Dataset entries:

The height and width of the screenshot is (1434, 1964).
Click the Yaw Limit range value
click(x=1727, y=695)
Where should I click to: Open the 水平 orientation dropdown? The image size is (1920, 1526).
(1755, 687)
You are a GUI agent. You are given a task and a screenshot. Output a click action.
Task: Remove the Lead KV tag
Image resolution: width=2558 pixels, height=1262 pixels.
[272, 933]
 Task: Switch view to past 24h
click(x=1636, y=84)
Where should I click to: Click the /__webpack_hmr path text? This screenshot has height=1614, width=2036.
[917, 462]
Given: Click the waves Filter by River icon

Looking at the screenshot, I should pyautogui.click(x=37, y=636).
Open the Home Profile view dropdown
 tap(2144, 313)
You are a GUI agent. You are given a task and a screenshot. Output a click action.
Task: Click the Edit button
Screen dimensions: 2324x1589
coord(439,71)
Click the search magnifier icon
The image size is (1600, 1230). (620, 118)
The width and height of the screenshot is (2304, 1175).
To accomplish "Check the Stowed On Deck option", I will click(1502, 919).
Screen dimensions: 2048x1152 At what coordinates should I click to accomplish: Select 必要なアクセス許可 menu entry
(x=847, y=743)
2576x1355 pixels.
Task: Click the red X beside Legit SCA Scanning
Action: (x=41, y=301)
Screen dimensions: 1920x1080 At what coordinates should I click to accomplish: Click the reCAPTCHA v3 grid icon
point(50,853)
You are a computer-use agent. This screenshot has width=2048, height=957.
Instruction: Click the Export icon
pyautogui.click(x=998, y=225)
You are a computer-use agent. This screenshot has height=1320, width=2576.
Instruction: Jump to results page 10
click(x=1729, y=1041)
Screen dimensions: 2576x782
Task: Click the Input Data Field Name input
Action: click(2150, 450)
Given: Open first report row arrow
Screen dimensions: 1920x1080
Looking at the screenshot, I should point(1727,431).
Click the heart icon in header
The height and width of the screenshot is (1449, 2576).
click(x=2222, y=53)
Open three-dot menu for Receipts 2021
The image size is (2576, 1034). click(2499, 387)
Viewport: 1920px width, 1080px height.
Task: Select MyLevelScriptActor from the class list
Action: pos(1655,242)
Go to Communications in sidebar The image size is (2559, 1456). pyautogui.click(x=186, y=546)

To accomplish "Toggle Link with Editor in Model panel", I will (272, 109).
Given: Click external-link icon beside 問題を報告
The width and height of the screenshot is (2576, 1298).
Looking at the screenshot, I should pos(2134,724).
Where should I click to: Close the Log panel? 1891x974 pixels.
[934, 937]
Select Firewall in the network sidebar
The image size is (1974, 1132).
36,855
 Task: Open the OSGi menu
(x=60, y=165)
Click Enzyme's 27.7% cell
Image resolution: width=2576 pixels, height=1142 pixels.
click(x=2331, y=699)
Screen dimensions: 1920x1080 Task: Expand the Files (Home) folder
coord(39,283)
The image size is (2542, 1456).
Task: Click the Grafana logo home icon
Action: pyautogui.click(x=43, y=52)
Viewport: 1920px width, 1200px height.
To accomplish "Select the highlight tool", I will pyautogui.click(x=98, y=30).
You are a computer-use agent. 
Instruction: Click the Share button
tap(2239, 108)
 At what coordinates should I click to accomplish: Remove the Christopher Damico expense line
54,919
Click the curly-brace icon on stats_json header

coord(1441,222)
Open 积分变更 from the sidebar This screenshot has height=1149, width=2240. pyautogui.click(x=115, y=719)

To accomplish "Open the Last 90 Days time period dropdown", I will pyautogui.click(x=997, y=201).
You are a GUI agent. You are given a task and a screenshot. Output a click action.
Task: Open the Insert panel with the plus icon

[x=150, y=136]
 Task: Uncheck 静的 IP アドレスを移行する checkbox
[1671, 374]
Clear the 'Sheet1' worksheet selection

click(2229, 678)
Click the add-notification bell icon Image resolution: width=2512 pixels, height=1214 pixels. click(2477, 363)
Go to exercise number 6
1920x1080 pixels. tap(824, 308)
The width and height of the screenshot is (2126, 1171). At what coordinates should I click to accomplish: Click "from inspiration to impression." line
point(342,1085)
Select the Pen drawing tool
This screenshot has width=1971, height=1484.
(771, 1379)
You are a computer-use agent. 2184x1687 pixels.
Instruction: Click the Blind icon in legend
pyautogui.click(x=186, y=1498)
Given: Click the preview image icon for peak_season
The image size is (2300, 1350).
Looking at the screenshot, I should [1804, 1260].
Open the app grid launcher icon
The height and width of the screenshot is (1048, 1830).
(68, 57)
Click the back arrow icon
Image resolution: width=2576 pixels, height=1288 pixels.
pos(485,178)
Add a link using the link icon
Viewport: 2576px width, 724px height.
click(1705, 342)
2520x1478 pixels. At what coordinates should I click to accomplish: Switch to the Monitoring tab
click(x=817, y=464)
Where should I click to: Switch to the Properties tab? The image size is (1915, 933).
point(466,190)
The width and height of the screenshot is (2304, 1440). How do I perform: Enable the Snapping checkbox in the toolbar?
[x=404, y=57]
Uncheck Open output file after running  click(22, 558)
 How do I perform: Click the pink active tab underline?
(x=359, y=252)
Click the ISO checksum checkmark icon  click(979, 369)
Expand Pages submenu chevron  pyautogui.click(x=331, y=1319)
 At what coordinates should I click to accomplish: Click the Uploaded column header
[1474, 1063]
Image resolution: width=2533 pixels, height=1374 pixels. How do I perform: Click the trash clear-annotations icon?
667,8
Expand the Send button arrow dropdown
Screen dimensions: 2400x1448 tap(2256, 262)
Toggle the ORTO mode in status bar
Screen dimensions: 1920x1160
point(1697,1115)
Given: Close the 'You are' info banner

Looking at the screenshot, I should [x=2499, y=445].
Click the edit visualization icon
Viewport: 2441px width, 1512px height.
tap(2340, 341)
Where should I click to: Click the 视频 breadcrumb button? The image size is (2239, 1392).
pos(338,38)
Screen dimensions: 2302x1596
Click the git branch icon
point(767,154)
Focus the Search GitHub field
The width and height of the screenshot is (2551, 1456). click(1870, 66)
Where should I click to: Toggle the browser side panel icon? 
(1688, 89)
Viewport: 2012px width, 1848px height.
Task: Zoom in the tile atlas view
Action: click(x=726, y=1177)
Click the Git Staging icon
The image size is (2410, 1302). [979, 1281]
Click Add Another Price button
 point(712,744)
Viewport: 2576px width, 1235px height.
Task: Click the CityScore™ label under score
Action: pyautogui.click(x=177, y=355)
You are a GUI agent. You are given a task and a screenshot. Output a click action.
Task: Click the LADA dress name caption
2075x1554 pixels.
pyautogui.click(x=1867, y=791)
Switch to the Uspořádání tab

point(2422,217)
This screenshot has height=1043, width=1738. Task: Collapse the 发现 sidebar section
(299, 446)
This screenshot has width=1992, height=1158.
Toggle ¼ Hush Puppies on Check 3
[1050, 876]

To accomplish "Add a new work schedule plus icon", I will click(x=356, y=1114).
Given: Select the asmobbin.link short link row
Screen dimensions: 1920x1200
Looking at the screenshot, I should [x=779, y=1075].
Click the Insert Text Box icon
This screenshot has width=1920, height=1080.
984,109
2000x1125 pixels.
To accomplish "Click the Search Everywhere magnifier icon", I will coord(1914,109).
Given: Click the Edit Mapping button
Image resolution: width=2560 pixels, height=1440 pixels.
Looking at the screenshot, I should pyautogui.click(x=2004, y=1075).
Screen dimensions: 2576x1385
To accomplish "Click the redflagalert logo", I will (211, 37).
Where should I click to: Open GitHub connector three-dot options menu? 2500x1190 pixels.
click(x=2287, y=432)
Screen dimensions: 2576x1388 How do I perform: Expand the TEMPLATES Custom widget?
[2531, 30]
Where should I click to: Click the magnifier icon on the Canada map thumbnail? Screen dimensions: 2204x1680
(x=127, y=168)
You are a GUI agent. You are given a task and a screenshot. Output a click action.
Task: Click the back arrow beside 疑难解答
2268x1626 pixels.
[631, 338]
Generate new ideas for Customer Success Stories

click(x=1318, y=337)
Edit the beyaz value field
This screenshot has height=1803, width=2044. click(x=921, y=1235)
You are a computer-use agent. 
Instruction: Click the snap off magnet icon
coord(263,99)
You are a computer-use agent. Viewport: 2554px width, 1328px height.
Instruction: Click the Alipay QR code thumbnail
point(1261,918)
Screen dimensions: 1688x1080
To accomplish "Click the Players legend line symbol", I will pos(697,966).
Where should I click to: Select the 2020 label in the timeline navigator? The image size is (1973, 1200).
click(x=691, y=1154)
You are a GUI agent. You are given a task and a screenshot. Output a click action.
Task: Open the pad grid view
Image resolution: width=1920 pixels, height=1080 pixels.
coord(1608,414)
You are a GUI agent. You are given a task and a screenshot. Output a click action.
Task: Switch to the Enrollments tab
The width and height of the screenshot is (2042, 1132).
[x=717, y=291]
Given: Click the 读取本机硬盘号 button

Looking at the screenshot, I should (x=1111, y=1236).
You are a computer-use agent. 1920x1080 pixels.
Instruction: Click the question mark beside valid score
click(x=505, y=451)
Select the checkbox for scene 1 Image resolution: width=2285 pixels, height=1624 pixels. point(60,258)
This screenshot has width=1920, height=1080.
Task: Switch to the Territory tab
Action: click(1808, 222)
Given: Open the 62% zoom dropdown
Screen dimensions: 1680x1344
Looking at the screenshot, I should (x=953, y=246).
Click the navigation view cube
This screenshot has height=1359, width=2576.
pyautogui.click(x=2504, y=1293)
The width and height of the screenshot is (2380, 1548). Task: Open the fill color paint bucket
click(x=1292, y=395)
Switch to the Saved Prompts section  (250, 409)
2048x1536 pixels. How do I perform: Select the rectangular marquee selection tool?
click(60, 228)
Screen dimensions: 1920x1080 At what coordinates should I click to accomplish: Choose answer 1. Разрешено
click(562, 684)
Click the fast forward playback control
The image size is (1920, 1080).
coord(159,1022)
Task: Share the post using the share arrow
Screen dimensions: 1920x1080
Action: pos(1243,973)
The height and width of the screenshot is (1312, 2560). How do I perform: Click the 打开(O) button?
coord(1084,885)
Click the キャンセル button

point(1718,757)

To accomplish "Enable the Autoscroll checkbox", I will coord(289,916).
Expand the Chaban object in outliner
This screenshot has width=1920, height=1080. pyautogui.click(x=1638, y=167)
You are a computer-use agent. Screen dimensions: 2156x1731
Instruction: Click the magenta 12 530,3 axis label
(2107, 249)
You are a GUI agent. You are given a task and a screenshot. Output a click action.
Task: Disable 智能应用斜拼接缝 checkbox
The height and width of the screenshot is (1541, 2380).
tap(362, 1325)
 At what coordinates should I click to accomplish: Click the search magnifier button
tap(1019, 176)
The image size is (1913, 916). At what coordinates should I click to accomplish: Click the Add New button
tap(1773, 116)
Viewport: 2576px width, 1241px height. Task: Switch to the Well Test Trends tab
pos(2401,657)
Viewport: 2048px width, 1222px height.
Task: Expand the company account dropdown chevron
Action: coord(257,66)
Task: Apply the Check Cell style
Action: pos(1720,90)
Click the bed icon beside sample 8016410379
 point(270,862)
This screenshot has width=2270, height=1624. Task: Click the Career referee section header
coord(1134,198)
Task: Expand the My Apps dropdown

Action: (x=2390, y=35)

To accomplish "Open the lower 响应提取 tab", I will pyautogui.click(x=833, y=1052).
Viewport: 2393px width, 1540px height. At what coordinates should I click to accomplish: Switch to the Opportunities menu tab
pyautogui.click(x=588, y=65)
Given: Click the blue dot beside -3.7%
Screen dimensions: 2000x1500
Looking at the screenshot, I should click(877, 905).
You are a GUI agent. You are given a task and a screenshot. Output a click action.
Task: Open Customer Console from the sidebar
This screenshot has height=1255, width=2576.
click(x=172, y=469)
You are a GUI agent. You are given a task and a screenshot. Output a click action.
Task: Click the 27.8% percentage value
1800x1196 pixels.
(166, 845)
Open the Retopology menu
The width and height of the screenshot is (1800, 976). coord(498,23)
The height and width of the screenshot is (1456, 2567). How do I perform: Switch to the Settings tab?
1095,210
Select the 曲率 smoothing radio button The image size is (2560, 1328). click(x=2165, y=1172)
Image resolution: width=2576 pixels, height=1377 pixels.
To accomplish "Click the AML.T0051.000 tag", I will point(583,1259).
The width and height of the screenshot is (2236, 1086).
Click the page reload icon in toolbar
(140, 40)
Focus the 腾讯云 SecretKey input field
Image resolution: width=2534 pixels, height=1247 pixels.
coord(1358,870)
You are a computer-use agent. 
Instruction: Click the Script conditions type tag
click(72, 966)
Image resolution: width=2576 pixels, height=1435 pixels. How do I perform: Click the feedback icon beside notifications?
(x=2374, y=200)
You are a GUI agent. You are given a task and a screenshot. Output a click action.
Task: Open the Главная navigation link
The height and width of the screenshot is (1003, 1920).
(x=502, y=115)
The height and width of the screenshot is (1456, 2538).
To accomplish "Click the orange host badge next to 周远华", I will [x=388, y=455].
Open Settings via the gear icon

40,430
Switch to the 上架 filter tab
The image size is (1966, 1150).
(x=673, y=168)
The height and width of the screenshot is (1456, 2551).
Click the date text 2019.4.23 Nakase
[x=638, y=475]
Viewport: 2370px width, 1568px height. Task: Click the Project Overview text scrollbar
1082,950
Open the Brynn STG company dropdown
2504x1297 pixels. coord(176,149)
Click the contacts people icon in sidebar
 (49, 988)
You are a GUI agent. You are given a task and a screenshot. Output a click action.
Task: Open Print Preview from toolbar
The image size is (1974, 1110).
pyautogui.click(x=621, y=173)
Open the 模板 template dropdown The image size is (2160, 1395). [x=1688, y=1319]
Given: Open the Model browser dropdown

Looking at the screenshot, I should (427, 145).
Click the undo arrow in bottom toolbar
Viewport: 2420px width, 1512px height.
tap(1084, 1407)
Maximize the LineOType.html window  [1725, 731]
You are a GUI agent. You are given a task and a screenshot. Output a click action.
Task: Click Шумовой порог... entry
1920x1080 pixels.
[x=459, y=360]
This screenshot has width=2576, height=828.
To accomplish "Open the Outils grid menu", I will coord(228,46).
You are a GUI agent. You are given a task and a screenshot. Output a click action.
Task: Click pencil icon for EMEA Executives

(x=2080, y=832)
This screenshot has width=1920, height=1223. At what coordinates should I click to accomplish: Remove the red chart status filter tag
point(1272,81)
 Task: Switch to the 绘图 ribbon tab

### Required work:
Return the entries exactly through the "The width and height of the screenshot is (2304, 1175)." line.

### Written solution:
The height and width of the screenshot is (1434, 1964).
Click the Yaw Limit range value
click(x=1727, y=695)
Where should I click to: Open the 水平 orientation dropdown? The image size is (1920, 1526).
(1755, 687)
You are a GUI agent. You are given a task and a screenshot. Output a click action.
Task: Remove the Lead KV tag
Image resolution: width=2558 pixels, height=1262 pixels.
[272, 933]
 Task: Switch view to past 24h
click(x=1636, y=84)
Where should I click to: Click the /__webpack_hmr path text? This screenshot has height=1614, width=2036.
[917, 462]
Given: Click the waves Filter by River icon

Looking at the screenshot, I should pyautogui.click(x=37, y=636).
Open the Home Profile view dropdown
 tap(2144, 313)
You are a GUI agent. You are given a task and a screenshot. Output a click action.
Task: Click the Edit button
Screen dimensions: 2324x1589
coord(439,71)
Click the search magnifier icon
The image size is (1600, 1230). (620, 118)
The width and height of the screenshot is (2304, 1175).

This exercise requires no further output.